#### [Aim of the task]
Count the lines of the data below that contain the word "requests". Reply with the number only.

Entries on where items appear
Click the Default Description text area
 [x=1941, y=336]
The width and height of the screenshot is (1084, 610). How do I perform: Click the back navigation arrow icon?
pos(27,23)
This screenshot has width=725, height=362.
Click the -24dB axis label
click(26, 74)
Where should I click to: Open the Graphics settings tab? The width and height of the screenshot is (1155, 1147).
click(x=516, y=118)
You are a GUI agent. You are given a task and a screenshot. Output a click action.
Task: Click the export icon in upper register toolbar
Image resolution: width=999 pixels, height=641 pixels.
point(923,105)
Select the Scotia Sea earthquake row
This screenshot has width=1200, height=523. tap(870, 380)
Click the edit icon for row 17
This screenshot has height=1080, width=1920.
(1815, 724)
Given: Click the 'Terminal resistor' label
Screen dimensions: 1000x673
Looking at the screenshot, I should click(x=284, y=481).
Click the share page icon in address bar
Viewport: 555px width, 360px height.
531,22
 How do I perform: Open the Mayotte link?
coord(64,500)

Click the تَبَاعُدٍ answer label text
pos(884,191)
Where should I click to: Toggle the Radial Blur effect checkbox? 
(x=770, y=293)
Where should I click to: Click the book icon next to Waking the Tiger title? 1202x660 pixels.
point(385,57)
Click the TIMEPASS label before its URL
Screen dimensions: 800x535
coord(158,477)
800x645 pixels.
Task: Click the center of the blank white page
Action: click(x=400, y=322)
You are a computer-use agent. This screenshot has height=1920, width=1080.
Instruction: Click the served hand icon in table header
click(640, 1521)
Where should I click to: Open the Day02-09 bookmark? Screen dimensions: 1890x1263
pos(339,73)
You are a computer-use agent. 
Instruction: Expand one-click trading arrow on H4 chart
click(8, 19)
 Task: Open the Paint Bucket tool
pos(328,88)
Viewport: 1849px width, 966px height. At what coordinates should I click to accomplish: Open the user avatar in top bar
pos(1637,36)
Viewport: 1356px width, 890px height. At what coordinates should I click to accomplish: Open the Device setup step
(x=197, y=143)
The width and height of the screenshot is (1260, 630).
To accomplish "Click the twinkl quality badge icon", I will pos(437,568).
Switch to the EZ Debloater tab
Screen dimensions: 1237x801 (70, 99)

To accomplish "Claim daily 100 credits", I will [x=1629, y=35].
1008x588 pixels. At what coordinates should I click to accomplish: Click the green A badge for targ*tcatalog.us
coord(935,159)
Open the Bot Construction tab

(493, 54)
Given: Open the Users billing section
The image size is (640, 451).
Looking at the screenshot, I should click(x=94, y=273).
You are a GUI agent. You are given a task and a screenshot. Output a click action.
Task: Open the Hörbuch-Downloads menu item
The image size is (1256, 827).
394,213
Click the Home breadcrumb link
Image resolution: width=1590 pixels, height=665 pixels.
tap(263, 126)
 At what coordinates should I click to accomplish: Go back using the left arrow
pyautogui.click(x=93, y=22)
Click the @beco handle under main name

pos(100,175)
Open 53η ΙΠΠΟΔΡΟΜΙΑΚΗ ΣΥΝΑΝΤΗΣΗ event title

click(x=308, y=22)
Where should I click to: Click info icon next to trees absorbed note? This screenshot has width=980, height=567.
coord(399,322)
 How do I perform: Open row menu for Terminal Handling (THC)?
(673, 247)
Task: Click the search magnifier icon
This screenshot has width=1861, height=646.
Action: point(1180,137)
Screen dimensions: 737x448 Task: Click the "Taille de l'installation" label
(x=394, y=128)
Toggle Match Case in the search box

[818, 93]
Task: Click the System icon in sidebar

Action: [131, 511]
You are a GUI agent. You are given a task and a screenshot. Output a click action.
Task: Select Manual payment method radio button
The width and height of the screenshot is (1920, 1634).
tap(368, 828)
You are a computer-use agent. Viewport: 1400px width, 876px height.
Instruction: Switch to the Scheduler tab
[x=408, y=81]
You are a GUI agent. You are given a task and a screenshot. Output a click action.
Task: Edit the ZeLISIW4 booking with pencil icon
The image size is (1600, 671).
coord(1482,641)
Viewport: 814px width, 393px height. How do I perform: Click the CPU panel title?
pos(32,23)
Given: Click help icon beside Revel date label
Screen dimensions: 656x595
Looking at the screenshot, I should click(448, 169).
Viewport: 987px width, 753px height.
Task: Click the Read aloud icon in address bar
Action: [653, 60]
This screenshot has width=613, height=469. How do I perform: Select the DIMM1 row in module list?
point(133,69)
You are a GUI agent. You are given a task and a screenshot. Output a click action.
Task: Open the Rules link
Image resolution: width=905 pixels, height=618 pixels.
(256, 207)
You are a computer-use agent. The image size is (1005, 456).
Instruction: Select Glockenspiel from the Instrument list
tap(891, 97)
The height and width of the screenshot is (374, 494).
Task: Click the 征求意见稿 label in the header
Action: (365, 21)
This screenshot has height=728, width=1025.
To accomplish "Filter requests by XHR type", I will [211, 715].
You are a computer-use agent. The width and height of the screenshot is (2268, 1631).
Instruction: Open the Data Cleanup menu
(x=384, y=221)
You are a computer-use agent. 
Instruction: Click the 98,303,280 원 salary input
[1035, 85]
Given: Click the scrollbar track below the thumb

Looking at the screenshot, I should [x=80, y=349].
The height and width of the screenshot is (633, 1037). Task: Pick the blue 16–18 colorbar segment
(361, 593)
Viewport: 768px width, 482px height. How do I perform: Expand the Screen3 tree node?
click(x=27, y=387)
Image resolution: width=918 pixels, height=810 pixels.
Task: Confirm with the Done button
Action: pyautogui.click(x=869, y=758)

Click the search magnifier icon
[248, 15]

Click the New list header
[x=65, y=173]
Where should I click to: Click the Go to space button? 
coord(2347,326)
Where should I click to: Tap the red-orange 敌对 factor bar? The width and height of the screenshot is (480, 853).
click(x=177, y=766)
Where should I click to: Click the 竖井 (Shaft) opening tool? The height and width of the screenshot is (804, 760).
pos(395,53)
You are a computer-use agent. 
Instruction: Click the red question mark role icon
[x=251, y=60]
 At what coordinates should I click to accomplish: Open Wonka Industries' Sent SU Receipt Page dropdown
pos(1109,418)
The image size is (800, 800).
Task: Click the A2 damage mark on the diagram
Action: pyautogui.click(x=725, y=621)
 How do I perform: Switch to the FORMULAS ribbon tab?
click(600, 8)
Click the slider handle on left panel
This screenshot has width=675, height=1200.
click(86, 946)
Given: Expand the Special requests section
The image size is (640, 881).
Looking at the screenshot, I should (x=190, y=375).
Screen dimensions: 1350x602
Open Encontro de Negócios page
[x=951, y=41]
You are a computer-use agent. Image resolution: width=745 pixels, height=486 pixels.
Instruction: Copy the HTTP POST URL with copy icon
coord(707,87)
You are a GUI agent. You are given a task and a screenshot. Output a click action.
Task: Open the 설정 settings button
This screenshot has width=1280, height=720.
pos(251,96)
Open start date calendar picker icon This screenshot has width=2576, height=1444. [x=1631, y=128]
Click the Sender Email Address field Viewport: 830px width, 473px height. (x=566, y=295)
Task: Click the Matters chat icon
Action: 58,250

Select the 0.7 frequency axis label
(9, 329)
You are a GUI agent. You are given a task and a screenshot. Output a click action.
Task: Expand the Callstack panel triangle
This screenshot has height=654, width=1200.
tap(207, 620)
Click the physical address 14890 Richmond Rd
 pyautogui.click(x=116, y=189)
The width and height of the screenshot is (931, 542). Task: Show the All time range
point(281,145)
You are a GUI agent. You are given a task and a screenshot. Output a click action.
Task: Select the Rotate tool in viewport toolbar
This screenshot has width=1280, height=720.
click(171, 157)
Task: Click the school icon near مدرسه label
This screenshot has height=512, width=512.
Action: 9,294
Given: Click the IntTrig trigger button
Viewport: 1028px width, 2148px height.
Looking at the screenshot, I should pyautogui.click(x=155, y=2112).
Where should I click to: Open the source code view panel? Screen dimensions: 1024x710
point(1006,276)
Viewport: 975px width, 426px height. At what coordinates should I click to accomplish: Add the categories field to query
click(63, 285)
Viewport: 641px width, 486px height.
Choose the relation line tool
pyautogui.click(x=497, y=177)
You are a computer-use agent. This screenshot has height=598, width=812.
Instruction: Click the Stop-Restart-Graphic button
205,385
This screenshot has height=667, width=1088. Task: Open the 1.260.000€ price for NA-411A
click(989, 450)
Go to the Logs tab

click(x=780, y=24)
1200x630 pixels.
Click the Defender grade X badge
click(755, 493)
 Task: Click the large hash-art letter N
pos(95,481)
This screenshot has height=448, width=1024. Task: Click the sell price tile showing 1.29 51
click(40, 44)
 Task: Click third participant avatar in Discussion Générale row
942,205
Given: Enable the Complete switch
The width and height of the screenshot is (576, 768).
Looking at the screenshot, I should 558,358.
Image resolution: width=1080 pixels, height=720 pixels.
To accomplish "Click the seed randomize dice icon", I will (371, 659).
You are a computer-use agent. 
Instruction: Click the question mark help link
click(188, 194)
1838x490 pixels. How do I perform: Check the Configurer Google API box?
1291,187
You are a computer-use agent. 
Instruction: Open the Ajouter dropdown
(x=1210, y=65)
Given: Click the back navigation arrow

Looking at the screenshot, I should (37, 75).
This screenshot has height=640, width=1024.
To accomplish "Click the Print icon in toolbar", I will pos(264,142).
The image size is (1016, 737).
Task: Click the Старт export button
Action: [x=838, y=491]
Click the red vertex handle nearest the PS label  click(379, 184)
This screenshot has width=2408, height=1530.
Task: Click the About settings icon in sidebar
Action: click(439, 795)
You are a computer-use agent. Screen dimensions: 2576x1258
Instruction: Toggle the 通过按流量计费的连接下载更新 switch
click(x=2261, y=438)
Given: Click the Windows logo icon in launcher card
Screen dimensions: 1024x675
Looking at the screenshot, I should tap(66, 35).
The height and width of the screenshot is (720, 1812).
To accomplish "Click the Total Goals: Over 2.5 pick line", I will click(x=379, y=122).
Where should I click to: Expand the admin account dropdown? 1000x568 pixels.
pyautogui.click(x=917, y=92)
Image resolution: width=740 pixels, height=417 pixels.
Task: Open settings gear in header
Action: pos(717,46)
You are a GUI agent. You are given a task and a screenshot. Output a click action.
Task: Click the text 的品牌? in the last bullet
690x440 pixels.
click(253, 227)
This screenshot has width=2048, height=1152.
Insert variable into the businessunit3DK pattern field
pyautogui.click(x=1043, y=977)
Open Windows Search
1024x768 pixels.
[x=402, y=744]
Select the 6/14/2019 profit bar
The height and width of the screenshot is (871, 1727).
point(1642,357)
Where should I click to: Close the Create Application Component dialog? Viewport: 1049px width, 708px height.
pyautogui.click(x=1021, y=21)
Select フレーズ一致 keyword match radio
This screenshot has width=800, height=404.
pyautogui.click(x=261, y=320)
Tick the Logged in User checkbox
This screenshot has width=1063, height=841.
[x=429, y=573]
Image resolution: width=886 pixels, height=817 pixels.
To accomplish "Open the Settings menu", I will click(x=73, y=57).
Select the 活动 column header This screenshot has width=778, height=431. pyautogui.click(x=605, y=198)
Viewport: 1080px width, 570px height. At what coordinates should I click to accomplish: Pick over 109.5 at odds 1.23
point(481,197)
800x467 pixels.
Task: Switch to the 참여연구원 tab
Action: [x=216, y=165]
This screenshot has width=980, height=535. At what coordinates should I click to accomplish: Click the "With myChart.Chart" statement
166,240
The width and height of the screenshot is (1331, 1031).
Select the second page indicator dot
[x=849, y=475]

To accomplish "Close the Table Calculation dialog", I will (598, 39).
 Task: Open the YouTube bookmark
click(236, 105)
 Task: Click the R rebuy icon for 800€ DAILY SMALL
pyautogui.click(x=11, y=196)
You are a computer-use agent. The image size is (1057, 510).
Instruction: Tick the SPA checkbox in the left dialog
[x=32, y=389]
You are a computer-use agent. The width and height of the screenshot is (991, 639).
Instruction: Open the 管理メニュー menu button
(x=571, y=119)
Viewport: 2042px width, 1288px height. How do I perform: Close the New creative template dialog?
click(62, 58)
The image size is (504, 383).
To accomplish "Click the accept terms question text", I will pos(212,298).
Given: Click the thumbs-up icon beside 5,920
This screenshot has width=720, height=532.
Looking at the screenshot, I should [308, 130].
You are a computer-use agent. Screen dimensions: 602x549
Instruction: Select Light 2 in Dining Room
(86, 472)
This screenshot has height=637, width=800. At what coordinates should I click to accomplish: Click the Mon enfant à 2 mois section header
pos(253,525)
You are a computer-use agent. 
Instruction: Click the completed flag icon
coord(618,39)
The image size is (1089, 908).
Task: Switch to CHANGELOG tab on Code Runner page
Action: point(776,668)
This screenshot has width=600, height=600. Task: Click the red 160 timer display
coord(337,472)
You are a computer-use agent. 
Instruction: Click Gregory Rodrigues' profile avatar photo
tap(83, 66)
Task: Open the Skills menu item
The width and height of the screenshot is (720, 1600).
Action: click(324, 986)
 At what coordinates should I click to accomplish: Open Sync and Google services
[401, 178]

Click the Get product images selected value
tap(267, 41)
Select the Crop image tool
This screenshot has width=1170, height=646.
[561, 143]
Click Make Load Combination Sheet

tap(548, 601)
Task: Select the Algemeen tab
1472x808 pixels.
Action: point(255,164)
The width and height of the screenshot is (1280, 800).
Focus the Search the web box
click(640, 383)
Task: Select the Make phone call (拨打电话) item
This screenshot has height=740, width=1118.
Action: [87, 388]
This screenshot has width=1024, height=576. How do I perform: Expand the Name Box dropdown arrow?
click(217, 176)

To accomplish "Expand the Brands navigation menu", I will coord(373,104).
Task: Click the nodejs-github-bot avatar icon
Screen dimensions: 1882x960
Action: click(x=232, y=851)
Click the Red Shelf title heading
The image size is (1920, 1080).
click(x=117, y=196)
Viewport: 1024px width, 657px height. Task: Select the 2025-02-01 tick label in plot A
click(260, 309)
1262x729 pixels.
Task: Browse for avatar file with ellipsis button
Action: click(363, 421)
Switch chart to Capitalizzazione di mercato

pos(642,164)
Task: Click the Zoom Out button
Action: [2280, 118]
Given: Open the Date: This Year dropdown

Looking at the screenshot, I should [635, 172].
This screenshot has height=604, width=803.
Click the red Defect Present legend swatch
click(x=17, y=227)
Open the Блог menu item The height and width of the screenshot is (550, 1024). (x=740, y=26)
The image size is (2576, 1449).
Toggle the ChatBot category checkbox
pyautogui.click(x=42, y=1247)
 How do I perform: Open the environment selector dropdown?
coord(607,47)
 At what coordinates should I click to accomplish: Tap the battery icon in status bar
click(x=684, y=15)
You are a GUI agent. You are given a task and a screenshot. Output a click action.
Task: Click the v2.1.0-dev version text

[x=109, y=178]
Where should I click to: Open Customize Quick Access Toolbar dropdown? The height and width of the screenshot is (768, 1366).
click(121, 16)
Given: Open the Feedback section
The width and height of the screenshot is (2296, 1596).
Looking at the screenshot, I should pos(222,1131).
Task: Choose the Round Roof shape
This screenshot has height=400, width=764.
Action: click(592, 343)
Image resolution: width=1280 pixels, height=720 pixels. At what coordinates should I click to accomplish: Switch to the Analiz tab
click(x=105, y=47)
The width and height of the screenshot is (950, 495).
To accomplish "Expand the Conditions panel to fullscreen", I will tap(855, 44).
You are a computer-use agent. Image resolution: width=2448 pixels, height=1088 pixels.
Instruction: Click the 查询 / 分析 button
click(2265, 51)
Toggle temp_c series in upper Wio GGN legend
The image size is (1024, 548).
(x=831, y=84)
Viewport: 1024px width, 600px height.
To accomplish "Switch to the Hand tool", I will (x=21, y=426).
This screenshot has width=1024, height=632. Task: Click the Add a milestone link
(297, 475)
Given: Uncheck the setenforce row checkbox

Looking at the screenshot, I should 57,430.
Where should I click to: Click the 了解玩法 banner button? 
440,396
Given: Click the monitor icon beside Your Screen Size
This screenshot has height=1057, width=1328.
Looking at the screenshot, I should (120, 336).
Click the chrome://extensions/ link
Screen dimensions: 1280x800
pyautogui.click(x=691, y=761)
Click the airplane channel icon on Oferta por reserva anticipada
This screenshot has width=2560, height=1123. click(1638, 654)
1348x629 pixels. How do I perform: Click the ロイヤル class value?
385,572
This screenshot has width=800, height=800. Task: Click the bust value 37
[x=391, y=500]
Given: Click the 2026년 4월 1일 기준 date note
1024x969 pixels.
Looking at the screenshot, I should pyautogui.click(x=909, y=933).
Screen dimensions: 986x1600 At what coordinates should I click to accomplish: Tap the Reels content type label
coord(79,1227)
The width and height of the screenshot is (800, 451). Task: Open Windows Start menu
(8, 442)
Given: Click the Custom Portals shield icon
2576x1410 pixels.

#### [Finished exercise]
2